After a few weeks, though, I did some evaluating and determined that there was one thing I could definitely use: grips. The volume of pull-ups, toes to bar, hollow holds, and other bar work that we do results in some gnarly calluses and puts me at risk of ripping my hands. Anyone who has done gymnastics knows just how AWFUL hand rips can be. They are the literal worst. Clay and I did a lot of research (the CrossFit market is flooded with products… not all of which legit), and found Victory Grips. These are designed by a former gymnast, are durable, provide great hand coverage, and are really easy to break in. Since using them, my hands haven’t ripped once. I started out with their leather grips, which I liked, but didn’t do well with the bars in our gym, and have since switched to the stealth grips (pictured), which are synthetic. I love them.
For Christmas, Clay filled out the rest of my gym bag needs. He hooked me up with a weight belt – something I’ve wanted for a while, but like Oly shoes, I didn’t want to use it as a crutch for bad weightlifting form. Belts provide more core stability when lifting heavy loads – but if you don’t take the time to learn how to brace your abdominals and low back properly, even a belt isn’t going to help you.

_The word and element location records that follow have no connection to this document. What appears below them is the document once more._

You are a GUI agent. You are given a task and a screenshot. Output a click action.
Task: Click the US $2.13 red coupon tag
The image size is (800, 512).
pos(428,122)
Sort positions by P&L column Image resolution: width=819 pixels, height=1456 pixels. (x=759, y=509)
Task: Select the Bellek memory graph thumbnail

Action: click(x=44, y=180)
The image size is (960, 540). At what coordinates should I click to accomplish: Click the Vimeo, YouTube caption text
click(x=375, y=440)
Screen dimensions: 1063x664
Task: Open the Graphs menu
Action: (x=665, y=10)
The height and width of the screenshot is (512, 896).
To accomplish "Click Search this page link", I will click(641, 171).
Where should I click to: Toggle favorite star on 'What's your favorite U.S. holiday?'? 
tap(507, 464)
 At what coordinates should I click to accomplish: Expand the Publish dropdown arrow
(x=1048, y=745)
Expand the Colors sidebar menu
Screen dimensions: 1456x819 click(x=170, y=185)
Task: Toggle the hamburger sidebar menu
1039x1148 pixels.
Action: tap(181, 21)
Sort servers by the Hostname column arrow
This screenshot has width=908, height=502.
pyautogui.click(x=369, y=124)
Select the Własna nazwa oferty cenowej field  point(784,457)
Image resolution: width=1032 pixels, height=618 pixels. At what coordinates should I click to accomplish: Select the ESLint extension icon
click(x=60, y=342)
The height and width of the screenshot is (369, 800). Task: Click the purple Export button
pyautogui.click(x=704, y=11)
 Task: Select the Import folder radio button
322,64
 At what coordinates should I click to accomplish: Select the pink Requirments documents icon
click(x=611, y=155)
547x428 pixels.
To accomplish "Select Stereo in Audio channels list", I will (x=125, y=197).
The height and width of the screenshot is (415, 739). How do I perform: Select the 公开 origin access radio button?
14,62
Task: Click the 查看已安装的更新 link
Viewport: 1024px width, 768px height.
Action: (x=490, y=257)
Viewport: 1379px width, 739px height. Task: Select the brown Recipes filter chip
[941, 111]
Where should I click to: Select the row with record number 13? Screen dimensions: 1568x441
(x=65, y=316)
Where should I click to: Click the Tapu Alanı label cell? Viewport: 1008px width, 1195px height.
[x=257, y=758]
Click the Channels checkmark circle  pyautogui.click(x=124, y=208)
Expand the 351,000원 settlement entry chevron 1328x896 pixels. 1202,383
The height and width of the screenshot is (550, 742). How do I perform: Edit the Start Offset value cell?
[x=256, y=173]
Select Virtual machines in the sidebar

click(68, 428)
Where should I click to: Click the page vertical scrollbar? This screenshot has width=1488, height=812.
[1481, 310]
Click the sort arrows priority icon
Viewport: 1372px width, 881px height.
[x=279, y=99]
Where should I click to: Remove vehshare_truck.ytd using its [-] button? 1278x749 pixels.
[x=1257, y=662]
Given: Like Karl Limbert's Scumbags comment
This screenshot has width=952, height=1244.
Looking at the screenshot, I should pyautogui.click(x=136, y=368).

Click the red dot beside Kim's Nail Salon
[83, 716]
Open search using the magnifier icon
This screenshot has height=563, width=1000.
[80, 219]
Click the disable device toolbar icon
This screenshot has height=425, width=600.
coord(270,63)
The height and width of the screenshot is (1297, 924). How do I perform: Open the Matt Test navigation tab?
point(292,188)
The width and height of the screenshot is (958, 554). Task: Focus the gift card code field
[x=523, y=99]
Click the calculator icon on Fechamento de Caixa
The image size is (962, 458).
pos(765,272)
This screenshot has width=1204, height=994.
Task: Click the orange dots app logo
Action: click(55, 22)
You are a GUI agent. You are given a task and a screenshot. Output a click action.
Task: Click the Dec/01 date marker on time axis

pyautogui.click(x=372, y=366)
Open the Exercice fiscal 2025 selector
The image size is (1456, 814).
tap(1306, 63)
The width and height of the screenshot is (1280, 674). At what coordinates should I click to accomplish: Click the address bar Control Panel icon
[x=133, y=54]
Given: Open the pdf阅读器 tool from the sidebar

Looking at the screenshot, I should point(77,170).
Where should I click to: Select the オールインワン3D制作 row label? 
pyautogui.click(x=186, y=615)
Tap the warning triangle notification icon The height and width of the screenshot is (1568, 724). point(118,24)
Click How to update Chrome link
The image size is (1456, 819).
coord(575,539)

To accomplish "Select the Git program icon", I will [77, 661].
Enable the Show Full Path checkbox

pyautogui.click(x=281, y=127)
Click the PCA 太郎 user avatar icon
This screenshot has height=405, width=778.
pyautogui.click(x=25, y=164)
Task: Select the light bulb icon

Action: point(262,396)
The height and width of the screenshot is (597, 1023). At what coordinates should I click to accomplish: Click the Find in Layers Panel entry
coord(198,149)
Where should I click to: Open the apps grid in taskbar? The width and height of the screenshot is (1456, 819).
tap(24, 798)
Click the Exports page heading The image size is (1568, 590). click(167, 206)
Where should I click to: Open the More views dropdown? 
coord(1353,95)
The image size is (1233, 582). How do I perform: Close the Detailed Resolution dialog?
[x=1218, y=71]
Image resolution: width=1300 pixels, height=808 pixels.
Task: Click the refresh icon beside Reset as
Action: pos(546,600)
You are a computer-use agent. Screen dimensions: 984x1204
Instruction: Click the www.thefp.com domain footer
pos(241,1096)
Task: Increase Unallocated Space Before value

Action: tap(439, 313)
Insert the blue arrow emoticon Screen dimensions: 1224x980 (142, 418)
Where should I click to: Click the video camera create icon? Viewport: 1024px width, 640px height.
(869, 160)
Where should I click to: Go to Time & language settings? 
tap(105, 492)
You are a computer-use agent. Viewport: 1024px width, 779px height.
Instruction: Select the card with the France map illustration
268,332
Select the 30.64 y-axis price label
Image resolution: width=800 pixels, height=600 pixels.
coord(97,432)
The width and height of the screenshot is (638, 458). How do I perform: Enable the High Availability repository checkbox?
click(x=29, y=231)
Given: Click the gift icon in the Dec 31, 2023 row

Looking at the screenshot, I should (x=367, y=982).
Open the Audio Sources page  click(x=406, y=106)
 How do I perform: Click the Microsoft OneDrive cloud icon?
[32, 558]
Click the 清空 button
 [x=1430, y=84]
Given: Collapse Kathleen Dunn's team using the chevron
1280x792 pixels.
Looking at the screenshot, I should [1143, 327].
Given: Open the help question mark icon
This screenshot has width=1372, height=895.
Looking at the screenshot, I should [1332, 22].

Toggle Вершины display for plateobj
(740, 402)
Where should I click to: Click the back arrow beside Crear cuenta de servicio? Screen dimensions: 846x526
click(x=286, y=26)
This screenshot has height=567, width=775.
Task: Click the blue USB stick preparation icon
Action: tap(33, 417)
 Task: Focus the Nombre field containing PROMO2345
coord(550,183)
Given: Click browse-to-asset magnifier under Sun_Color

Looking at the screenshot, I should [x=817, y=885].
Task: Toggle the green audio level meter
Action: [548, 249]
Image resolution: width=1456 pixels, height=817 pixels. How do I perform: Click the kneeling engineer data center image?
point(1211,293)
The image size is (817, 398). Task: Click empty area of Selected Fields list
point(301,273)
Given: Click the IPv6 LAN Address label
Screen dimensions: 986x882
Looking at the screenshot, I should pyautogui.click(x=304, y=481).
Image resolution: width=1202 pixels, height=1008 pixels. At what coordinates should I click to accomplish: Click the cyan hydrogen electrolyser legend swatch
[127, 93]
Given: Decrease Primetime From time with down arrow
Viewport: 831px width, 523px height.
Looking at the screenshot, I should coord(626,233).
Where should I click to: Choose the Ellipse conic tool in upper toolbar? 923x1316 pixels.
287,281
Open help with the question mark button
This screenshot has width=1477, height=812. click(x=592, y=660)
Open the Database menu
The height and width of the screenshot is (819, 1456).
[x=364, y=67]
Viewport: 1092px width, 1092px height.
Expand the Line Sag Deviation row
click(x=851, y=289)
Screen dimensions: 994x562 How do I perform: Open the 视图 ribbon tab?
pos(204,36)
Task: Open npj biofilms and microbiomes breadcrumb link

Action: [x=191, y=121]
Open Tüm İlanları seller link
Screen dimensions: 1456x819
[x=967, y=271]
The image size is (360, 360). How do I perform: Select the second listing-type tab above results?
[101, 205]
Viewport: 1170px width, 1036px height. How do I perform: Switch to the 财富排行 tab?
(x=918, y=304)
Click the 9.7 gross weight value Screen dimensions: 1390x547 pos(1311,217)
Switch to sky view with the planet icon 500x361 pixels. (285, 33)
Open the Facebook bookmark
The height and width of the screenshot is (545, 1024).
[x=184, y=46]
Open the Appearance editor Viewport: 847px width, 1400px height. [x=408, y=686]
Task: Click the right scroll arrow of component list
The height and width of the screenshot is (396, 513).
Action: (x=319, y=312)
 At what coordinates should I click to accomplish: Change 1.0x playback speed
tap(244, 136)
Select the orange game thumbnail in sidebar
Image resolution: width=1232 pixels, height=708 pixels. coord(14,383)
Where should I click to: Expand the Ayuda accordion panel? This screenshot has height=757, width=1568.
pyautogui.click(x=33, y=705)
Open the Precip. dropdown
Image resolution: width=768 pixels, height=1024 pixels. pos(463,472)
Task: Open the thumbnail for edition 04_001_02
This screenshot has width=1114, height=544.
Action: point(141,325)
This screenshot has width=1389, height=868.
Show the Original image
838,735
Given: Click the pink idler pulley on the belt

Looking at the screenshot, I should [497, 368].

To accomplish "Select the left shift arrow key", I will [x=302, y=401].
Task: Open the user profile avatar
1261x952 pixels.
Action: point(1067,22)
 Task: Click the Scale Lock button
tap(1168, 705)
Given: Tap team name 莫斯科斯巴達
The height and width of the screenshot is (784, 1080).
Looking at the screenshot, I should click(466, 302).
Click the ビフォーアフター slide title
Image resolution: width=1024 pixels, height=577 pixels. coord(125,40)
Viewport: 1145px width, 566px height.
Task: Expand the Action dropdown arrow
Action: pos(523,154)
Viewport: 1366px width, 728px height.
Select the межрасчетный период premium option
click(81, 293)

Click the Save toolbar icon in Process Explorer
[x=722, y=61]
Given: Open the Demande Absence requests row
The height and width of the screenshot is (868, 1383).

I use mine when lifting heavy or when the volume of a workout is pretty high and I’ve found that it’s helped make me even more aware of keeping my midline tight and consciously working to protect my back.
While I wish I looked as badass Camille Leblanc-Bazinet, I do have those knee sleeves she’s wearing, so that’s close enough for now. Clay also grabbed me these Rehband knee sleeves for Christmas and I’m really glad he did. Now, I’ve never had knee problems, thankfully, but in the past year or so I’ve noticed that my knees crack and pop a lot more than they used to. I also find that they get sore a lot easier – which is probably the result of me becoming decrepit. These sleeves are made of some sturdy neoprene offer compression and support when I’m lifting heavy. We found new 1 rep maxes last week for our squat cleans and hang snatches… I was definitely glad I had my sleeves on when I pulled 205 from the floor and caught it in a front squat!
I generally try to be judicious about what gear I buy – I want to make sure that the equipment I’m spending money on is going to help me improve as an athlete and ensure that my body is protected and can stay in the game for the long haul. Each of these items has so far proven to do just that.